In the post about the drain plug below, rewrite the part starting with "I have the headers" and going on through "the entire bolt).", swapping "muffler" for "exhaust".

- [Quoted text]:
>>>
I have the headers and muffler off my bike for polishing right now (easy job and makes things look great, I highly recommend it) and was thinking about modifying the primary drain plug to make primary fluid changes easier...

Instead of having to drop the muffler, I would like to be able to just wrap aluminum foil around the normally installed muffler to channel the fluid, and just loosen the drain bolt, without pulling the whole muffler.

Any of you more experienced machine shop types have any ideas? I was thinking of just drilling one hole down the center of the bolt opposite the head, then another hole through both sides that intersects it at the bottom of the hole (about 1/2 of the way down the entire bolt).

That way, when I loosen the bolt about 1/2 to 3/4 of the way out, it will drain through the bolt.
<<<
- [Given records]:
>>>
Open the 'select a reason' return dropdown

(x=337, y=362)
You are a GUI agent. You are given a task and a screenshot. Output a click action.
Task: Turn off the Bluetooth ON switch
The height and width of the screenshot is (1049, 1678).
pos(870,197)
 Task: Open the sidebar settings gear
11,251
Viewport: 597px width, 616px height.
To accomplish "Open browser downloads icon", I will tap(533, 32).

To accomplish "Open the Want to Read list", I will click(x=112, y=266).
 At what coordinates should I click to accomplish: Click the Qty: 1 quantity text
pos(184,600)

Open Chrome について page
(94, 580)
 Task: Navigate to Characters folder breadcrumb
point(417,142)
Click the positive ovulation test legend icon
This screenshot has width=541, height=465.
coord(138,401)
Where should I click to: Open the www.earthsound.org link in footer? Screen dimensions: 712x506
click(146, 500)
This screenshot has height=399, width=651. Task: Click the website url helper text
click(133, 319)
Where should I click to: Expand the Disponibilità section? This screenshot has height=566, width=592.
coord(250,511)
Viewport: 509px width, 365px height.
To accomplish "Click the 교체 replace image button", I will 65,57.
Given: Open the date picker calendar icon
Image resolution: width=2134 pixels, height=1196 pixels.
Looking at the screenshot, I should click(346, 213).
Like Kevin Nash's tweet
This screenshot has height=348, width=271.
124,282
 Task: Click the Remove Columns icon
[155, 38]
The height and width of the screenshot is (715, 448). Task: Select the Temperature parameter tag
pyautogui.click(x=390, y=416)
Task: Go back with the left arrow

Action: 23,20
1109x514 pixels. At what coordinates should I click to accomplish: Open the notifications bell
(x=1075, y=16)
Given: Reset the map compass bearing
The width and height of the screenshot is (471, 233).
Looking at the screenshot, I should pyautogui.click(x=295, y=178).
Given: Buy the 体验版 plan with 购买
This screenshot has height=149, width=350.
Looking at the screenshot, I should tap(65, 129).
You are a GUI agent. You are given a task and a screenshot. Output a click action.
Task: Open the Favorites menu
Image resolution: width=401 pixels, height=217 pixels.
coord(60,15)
<<<
- [Task response]:
I have the headers and exhaust off my bike for polishing right now (easy job and makes things look great, I highly recommend it) and was thinking about modifying the primary drain plug to make primary fluid changes easier...

Instead of having to drop the exhaust, I would like to be able to just wrap aluminum foil around the normally installed exhaust to channel the fluid, and just loosen the drain bolt, without pulling the whole exhaust.

Any of you more experienced machine shop types have any ideas? I was thinking of just drilling one hole down the center of the bolt opposite the head, then another hole through both sides that intersects it at the bottom of the hole (about 1/2 of the way down the entire bolt).